Posté par algeriedemocratie le 1 août 2009

Témoignage sur les avènements de Batna – 1992

 

A la suite d’une manifestation pacifique, organisée a la après de l’arrestation d’un Imam d’une mosquée de la ville de Batna, les forces de répression se déchaînèrent avec une rare violence contre mes manifestants. La manifestation dégénéra alors en un soulèvement populaire. La réponse des autorités fut des plus cruelles: encerclement de la ville par des soldats, utilisation d’armes de guerre (fusil d’assaut kalachnikov, fusil mitrailleurs FMPK, balles traçantes et explosives) contre des civils ayant pour seules armes des pierres… des dizaines de citoyens payèrent de leur vie ce véritable carnage, alors que des centaines d’autre furent arrêtées et torturées.
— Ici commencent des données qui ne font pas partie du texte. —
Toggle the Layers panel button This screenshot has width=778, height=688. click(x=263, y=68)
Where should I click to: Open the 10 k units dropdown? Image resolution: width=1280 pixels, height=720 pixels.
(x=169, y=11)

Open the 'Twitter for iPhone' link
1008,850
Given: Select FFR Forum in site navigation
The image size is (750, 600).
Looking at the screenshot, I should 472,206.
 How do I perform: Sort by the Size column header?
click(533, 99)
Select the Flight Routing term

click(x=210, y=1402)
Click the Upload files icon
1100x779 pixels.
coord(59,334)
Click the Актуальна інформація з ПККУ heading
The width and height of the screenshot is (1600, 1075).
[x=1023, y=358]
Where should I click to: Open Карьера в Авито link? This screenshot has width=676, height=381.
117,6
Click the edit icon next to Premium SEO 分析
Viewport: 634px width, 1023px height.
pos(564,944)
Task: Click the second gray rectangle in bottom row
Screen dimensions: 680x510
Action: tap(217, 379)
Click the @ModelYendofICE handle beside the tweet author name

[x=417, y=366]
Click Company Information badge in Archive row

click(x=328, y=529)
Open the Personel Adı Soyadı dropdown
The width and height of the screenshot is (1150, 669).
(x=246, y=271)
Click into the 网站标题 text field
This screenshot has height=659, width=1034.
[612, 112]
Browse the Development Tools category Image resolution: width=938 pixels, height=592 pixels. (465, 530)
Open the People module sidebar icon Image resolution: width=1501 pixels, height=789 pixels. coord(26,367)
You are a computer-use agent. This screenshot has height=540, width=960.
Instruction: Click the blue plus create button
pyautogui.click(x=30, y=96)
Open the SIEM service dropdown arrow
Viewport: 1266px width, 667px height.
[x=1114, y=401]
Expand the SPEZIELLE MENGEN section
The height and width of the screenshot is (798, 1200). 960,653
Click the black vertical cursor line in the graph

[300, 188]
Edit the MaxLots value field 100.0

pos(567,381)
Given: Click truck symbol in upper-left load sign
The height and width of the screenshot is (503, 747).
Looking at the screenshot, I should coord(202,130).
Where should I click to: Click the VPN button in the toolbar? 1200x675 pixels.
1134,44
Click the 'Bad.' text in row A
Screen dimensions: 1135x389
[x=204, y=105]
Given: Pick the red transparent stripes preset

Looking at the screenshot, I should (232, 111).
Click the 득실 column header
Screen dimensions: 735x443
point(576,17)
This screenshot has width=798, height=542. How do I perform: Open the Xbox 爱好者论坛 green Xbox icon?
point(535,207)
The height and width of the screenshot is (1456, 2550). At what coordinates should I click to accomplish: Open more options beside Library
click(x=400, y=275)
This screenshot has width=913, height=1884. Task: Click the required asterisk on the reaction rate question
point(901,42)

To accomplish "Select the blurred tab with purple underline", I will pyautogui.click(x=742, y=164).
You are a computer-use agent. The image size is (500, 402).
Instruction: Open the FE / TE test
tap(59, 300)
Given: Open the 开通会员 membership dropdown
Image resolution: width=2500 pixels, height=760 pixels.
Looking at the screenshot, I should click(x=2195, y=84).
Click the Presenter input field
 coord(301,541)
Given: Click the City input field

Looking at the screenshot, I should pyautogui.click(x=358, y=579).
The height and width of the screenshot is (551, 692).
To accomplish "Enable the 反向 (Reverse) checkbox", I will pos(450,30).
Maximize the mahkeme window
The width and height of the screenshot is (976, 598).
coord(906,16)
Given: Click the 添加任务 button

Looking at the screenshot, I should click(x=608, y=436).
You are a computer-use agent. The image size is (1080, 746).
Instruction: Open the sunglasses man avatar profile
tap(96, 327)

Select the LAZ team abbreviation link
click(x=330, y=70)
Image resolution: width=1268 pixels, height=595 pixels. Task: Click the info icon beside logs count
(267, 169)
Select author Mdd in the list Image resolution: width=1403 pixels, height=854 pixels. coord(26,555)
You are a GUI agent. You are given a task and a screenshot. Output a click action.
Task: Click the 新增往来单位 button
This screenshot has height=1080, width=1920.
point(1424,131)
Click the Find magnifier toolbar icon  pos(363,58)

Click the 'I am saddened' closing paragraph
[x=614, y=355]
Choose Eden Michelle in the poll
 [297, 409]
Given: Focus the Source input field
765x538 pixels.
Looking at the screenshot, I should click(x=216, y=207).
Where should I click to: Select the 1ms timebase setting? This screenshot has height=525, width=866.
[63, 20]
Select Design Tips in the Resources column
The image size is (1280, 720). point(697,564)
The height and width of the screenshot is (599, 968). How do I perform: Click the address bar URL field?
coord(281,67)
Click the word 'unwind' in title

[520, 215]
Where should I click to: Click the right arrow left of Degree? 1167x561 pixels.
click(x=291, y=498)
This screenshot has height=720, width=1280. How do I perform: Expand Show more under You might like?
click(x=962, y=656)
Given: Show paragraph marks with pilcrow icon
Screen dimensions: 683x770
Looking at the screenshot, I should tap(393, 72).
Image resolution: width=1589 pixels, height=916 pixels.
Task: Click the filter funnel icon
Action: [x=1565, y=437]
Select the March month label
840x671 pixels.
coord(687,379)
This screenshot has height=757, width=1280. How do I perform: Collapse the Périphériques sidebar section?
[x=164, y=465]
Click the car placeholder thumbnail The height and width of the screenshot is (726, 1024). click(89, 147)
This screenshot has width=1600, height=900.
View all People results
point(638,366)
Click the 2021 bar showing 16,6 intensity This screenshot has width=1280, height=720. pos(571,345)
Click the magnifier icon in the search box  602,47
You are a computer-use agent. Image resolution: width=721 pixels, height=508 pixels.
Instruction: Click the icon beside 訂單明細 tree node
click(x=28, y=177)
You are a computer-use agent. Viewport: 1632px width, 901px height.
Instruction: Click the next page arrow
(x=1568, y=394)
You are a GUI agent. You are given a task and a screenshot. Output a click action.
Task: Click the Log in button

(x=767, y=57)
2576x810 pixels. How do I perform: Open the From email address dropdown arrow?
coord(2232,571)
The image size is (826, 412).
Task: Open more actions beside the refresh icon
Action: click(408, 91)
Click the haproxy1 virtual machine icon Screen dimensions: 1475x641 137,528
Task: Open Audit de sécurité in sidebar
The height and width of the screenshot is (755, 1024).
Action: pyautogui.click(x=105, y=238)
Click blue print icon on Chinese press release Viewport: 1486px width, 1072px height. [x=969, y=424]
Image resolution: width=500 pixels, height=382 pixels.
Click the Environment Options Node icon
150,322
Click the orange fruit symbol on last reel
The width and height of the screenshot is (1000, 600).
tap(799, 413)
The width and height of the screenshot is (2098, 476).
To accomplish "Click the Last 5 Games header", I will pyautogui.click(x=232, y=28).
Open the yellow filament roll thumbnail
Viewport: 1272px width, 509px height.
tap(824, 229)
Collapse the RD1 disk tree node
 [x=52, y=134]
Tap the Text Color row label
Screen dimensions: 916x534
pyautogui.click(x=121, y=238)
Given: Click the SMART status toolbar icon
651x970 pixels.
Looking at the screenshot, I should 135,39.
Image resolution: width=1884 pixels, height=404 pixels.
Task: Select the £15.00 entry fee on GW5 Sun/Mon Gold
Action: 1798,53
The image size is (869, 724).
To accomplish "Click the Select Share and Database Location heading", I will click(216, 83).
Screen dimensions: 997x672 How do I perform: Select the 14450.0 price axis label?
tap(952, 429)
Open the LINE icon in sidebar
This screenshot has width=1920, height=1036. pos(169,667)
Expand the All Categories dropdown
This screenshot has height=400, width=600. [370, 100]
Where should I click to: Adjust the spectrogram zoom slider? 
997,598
Tel fut le cas, à titre d’exemple, de Omar Rebbouh, enseignant à l’université de Batna et maire de la ville. Voici la liste des personnes tuées entre le 4 et 15 février 1992, lors de ces évènements tragiques qui ont mis à nu la violence et la barbarie d’un régime qui n’hésite pas à assassiner sa population…

Derghal Yamina, 60 ans
Khellaf abdennabi, 27 ans
Merzekane Lakhdar, 18 ans
Louchene Abdelmajid, 18 ans
Chekabi Fawzi, 24 ans
Abdelmajid Mohamed, 30 ans
Ibrahim Lotfu, 60 ans
Aouam Mahmoudi, 22 ans
Meddour Ammar, 22 ans
Yakhlaf Ibrahim, 18 ans
Achach Said, 15 ans
Deram Salim, 17 ans
Hamlaoui Lazhar, 11 ans
Benzeroual Samir, 20 ans
Benkezza Tarek, 14 ans
Bourenane Salim, 22 ans
12 Autres personnes non identifiées, âgées de 13 à 45, dont 7 enfants.